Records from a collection
»»
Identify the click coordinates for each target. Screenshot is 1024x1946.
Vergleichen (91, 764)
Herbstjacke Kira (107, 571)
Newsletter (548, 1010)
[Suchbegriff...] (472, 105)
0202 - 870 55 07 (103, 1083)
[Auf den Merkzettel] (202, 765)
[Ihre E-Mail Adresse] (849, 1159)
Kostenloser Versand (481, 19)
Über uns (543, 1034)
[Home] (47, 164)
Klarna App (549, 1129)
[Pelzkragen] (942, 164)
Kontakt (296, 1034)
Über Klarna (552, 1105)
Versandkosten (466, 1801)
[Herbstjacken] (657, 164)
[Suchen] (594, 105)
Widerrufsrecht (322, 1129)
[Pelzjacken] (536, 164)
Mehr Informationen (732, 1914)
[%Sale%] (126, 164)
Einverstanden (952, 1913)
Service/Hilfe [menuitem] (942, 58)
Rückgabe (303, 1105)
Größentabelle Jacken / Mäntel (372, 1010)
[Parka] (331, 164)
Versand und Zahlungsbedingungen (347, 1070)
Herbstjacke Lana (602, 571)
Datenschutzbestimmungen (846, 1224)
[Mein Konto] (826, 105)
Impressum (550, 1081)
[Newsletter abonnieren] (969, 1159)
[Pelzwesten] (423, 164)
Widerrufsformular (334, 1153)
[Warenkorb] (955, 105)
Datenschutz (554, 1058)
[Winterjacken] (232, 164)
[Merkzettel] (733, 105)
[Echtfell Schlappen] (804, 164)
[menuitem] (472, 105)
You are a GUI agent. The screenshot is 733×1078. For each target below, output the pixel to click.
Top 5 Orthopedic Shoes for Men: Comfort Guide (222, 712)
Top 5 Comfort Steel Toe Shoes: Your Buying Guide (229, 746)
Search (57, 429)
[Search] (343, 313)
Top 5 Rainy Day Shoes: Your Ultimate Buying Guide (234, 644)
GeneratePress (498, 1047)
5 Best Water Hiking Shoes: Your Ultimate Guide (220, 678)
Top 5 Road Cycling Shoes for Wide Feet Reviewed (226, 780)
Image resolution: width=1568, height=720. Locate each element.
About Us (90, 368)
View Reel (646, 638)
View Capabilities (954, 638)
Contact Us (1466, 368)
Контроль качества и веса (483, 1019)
««
= EXERCISE INSTRUCTIONS =
Update the listing above, replacing every occurrence of "Merkzettel" with "Wunschliste" and leaving all other text unchanged.

= EXERCISE OUTPUT =
Identify the click coordinates for each target. Screenshot is 1024x1946.
Vergleichen (91, 764)
Herbstjacke Kira (107, 571)
Newsletter (548, 1010)
[Suchbegriff...] (472, 105)
0202 - 870 55 07 (103, 1083)
[Auf den Wunschliste] (202, 765)
[Ihre E-Mail Adresse] (849, 1159)
Kostenloser Versand (481, 19)
Über uns (543, 1034)
[Home] (47, 164)
Klarna App (549, 1129)
[Pelzkragen] (942, 164)
Kontakt (296, 1034)
Über Klarna (552, 1105)
Versandkosten (466, 1801)
[Herbstjacken] (657, 164)
[Suchen] (594, 105)
Widerrufsrecht (322, 1129)
[Pelzjacken] (536, 164)
Mehr Informationen (732, 1914)
[%Sale%] (126, 164)
Einverstanden (952, 1913)
Service/Hilfe [menuitem] (942, 58)
Rückgabe (303, 1105)
Größentabelle Jacken / Mäntel (372, 1010)
[Parka] (331, 164)
Versand und Zahlungsbedingungen (347, 1070)
Herbstjacke Lana (602, 571)
Datenschutzbestimmungen (846, 1224)
[Mein Konto] (826, 105)
Impressum (550, 1081)
[Newsletter abonnieren] (969, 1159)
[Pelzwesten] (423, 164)
Widerrufsformular (334, 1153)
[Warenkorb] (955, 105)
Datenschutz (554, 1058)
[Winterjacken] (232, 164)
[Wunschliste] (733, 105)
[Echtfell Schlappen] (804, 164)
[menuitem] (472, 105)
You are a GUI agent. The screenshot is 733×1078. For each target below, output the pixel to click.
Top 5 Orthopedic Shoes for Men: Comfort Guide (222, 712)
Top 5 Comfort Steel Toe Shoes: Your Buying Guide (229, 746)
Search (57, 429)
[Search] (343, 313)
Top 5 Rainy Day Shoes: Your Ultimate Buying Guide (234, 644)
GeneratePress (498, 1047)
5 Best Water Hiking Shoes: Your Ultimate Guide (220, 678)
Top 5 Road Cycling Shoes for Wide Feet Reviewed (226, 780)
Image resolution: width=1568, height=720. Locate each element.
About Us (90, 368)
View Reel (646, 638)
View Capabilities (954, 638)
Contact Us (1466, 368)
Контроль качества и веса (483, 1019)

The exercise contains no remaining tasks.